Sur la décision portant obligation de quitter le territoire français :

-la décision attaquée est insuffisamment motivée en méconnaissance de l'article L. 211-2 du code des relations entre le public et l'administration ;

- la mesure d'éloignement n'a pas été précédée de la procédure contradictoire prévue à l'article 24 de la loi n° 2000-321 du 12 avril 2000 et conformément aux exigences des principes généraux du droit de l'Union européenne ;

- la mesure d'éloignement est privée de base légale en raison de l'illégalité du refus opposé à sa demande de titre de séjour ;

- l'obligation qui lui est faite de quitter le territoire français porte une atteinte excessive à son droit au respect de sa vie privée et familiale en violation de l'article 8 de la convention européenne de sauvegarde des droits de l'homme et des libertés fondamentales ;

- en prenant cette décision, la préfète a commis une erreur manifeste d'appréciation ;

Sur la décision fixant le délai de départ volontaire de trente jours :

- la décision n'est pas suffisamment motivée tant en fait qu'en droit ;

- la procédure contradictoire prévue à l'article 24 de la loi n° 2000-321 du 12 avril 2000 n'a pas été mise en œuvre alors que la décision fixant le délai de départ volontaire n'est pas prise sur sa demande ;

- la décision est entachée d'une erreur de droit et se trouve dépourvue de base légale ;

- la décision a été prise à l'issue d'une procédure irrégulière dès lors que la préfète n'a pas examiné sa situation ;

- la préfète s'est placée à tort en situation de compétence liée ;

- elle est entachée d'une erreur manifeste d'appréciation dès lors qu'il justifie compte tenu des éléments qu'il produit, qu'un délai supérieur à trente jours lui soit accordé ;

En ce qui concerne la décision portant fixation du pays de renvoi :

- la décision est entachée d'un défaut de motivation en en raison de l'absence totale d'indication des risques encourus en cas de retour dans son pays d'origine ;

- elle porte atteinte à son droit de ne pas être soumis à des traitements inhumains et dégradants, tel que protégé par l'article 3 de la convention européenne de sauvegarde des droits de l'homme et des libertés fondamentales et par l'article L. 513-2 du code de l'entrée et du séjour des étrangers et du droit d'asile compte tenu des risques auxquels il se trouve exposé en cas de retour dans son pays d'origine.

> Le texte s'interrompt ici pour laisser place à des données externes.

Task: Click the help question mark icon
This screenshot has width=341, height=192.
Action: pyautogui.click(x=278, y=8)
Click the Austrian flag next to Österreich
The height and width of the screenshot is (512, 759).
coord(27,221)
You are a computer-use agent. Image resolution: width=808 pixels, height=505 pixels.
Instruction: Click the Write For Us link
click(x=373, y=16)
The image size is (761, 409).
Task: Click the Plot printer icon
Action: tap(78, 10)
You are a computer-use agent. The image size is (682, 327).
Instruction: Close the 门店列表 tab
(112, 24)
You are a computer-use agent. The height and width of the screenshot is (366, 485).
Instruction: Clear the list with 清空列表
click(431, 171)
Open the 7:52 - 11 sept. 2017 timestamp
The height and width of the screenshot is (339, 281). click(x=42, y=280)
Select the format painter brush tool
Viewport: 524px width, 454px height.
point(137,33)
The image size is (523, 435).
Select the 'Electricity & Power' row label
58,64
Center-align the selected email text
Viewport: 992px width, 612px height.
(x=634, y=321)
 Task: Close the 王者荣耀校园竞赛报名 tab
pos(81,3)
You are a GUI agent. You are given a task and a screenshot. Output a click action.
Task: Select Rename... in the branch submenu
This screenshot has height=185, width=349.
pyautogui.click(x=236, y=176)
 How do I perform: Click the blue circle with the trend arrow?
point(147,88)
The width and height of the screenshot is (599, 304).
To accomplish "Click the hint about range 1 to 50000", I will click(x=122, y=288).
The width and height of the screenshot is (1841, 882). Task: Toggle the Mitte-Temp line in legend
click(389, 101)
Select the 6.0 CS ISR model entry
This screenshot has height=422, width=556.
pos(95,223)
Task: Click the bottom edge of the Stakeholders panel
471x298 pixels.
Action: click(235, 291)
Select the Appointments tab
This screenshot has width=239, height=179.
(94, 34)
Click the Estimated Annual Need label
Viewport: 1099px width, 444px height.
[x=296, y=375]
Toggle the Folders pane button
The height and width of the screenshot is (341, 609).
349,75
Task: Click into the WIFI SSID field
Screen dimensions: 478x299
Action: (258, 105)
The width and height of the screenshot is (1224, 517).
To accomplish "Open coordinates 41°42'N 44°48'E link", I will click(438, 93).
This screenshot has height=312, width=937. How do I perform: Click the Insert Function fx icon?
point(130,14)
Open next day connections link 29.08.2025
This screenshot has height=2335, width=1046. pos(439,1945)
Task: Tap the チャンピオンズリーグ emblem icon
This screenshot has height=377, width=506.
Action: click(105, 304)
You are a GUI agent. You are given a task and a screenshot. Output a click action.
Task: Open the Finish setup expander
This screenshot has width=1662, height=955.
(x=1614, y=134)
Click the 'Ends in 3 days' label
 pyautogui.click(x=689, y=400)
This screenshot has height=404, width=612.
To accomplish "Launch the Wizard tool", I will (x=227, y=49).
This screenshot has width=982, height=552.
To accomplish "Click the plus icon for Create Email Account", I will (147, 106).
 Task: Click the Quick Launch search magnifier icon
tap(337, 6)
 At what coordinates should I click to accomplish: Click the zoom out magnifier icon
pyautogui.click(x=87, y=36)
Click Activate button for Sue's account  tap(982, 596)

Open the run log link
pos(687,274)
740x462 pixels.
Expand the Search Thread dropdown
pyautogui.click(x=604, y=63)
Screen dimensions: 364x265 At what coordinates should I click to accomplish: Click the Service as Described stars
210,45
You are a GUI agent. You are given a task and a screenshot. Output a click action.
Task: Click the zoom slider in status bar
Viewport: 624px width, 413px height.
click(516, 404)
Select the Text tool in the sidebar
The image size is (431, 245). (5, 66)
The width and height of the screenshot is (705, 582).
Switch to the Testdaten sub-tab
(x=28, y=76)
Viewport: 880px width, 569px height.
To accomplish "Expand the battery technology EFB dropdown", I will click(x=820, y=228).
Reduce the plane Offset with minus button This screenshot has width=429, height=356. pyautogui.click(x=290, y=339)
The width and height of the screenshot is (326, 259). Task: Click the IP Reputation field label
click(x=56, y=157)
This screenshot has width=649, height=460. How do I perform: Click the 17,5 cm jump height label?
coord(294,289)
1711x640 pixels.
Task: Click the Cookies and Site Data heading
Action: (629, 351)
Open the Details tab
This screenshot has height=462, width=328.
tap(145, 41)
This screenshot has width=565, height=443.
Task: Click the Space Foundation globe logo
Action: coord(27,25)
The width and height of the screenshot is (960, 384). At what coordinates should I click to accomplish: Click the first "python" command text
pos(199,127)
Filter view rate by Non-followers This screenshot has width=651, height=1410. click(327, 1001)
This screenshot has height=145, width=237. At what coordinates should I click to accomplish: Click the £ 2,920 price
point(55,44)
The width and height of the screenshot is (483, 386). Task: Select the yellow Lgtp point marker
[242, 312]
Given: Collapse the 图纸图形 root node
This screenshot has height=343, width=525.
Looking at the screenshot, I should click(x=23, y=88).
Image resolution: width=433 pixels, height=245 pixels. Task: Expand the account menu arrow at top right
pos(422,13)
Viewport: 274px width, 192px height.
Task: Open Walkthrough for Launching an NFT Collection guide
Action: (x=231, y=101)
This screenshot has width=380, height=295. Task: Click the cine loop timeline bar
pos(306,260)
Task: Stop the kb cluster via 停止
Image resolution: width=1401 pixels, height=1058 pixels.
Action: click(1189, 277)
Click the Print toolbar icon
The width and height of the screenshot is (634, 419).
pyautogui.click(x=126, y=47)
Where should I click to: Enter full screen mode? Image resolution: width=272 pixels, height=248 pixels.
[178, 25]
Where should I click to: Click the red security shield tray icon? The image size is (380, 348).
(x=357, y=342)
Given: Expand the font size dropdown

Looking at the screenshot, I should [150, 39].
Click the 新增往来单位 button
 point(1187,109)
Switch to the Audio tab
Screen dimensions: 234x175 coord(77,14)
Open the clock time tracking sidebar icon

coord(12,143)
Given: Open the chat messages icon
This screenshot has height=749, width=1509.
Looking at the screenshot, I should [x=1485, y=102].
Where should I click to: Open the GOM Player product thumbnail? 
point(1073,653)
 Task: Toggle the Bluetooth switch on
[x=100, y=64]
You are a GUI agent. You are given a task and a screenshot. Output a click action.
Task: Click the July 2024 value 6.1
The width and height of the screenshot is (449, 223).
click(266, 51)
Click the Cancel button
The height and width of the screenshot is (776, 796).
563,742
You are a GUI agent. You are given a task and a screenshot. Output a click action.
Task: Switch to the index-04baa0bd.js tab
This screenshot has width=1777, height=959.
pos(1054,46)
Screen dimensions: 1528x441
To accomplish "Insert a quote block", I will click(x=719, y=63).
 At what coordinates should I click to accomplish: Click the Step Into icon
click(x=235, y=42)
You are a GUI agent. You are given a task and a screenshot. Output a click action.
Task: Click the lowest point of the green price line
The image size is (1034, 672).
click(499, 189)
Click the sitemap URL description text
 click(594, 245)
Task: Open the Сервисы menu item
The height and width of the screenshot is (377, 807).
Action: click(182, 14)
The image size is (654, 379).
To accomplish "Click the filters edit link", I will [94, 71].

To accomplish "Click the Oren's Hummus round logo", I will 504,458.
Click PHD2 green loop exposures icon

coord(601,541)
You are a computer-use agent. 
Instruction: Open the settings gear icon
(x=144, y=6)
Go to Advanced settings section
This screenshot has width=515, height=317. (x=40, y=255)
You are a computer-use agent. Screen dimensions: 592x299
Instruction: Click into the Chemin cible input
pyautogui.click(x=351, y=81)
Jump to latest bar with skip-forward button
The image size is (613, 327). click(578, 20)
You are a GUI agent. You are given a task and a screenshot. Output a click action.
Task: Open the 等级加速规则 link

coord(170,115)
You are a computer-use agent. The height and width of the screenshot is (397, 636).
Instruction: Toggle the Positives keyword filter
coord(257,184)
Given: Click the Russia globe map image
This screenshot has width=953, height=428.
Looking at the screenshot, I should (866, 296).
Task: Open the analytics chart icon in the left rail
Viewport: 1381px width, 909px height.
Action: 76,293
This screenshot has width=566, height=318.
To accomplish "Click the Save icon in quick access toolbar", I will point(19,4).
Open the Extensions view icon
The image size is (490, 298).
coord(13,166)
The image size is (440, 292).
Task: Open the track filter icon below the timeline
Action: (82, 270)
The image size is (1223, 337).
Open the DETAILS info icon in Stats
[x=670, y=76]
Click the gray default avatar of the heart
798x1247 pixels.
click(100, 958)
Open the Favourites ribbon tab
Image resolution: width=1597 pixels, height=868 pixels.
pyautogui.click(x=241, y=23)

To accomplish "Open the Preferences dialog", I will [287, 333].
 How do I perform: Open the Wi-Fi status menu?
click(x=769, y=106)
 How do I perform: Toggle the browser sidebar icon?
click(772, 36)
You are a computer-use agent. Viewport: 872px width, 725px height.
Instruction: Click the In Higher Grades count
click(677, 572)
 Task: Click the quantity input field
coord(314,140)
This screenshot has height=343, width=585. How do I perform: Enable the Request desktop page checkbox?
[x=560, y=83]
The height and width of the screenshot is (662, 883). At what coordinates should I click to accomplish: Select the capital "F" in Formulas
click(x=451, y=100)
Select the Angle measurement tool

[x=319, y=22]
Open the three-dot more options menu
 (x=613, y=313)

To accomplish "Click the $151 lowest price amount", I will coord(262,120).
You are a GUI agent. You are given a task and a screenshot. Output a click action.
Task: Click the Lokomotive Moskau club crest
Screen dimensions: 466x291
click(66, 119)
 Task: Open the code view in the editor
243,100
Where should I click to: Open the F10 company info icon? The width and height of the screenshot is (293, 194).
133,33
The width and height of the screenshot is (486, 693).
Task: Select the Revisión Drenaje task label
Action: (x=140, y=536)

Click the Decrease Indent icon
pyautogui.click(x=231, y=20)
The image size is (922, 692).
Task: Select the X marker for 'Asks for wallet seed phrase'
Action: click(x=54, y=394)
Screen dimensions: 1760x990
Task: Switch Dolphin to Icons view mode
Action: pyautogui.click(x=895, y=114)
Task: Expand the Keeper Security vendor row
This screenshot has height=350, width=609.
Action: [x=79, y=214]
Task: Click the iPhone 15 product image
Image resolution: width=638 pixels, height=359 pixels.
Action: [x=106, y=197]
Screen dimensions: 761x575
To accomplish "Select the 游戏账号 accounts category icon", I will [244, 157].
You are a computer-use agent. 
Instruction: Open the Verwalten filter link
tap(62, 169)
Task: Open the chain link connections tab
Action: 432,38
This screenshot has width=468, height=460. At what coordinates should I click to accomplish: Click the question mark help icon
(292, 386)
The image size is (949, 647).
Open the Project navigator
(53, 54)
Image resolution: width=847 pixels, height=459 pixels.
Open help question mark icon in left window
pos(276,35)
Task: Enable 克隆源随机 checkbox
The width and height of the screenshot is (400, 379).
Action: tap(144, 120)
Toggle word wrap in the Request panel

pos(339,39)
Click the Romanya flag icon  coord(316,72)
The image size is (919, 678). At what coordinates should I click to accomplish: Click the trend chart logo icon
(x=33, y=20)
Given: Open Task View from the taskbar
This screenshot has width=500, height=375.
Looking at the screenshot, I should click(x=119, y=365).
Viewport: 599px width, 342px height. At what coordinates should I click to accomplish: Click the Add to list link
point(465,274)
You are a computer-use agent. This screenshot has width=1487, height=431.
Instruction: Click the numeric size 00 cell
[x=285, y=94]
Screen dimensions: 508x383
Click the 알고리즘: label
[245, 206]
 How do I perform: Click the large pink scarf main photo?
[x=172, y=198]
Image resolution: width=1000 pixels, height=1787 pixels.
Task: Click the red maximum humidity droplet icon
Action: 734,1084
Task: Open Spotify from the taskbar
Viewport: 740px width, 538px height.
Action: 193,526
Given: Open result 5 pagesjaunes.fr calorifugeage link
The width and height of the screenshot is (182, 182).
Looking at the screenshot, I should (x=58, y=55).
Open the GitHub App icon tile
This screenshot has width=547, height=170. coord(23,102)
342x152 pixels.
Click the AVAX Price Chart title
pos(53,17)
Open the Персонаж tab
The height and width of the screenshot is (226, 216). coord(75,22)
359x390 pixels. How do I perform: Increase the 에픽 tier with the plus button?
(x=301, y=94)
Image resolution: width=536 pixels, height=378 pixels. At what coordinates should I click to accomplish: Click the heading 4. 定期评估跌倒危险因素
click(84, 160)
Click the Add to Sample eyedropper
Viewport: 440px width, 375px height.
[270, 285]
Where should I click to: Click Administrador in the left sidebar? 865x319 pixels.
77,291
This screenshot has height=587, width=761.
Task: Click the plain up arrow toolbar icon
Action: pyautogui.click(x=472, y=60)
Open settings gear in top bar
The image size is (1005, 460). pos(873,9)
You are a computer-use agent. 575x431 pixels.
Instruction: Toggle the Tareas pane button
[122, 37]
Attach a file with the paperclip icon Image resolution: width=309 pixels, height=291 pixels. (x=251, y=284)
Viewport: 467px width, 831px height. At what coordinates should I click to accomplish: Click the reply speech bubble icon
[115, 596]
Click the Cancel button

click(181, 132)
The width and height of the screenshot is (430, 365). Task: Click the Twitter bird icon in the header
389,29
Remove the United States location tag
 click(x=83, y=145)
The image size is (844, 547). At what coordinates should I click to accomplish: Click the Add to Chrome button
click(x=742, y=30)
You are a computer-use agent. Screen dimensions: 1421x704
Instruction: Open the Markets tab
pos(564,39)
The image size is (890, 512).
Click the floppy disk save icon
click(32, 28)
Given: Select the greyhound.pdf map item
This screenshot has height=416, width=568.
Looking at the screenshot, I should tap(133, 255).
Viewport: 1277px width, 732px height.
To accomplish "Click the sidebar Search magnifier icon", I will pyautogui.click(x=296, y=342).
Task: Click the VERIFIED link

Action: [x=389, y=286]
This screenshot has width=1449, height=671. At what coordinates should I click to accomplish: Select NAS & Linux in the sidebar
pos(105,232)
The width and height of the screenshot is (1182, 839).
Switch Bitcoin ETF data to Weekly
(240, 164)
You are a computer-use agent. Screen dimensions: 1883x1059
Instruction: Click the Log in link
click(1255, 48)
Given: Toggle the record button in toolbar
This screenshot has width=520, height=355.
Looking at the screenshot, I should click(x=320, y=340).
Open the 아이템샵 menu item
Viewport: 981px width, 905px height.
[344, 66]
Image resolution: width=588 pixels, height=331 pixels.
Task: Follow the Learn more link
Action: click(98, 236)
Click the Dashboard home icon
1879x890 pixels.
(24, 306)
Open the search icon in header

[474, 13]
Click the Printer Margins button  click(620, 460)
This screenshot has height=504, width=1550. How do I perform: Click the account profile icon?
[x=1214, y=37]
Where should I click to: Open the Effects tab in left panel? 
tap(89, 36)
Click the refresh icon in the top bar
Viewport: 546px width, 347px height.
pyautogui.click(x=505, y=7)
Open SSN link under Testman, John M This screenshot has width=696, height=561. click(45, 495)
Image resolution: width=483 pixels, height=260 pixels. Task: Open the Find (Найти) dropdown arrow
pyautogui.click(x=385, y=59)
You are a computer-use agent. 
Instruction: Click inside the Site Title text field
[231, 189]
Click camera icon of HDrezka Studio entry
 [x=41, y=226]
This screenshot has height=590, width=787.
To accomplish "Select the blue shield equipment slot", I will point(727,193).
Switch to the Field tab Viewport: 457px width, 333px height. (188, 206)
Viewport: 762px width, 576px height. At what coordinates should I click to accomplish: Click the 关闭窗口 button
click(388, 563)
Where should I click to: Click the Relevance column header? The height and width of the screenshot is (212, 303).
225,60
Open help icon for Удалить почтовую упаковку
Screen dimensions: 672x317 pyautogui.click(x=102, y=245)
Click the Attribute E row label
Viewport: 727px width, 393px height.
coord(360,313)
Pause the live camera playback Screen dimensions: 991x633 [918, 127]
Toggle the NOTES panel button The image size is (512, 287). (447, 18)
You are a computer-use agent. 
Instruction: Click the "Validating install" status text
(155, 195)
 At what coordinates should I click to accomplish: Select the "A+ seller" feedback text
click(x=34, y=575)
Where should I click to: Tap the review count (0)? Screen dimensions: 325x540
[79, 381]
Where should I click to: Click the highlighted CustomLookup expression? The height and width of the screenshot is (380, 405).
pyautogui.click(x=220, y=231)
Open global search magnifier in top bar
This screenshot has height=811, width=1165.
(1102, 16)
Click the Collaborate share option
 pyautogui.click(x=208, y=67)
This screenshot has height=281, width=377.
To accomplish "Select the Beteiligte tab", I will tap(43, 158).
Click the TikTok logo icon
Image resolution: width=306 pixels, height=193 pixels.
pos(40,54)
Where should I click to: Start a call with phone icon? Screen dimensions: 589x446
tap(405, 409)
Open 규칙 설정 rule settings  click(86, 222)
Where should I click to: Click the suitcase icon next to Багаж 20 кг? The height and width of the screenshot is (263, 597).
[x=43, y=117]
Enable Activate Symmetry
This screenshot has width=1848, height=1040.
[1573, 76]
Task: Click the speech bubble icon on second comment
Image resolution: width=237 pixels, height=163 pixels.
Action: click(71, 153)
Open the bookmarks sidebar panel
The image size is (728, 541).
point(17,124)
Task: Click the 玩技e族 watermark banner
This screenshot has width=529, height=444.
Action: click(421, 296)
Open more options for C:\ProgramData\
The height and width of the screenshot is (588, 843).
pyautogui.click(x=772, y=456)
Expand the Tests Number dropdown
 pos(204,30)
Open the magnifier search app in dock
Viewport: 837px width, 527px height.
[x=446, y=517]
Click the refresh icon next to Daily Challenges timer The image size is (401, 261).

M. B a été admis au bénéfice de l'aide juridictionnelle totale par une décision du 8 novembre 2023.

Vu les autres pièces du dossier.

Vu :

- la convention européenne de sauvegarde des droits de l'homme et des libertés fondamentales ;

- la charte des droits fondamentaux de l'Union européenne ;

- le code de l'entrée et du séjour des étrangers et du droit d'asile ;

- le code des relations entre le public et l'administration ;

- la loi n° 91-647 du 10 juillet 1991 ;

- le code de justice administrative.

Considérant ce qui suit :

1. Aux termes de l'article R. 222-1 du code de justice administrative : " () les présidents des formations de jugement des cours () peuvent () par ordonnance, rejeter () après l'expiration du délai de recours () les requêtes d'appel manifestement dépourvues de fondement () ".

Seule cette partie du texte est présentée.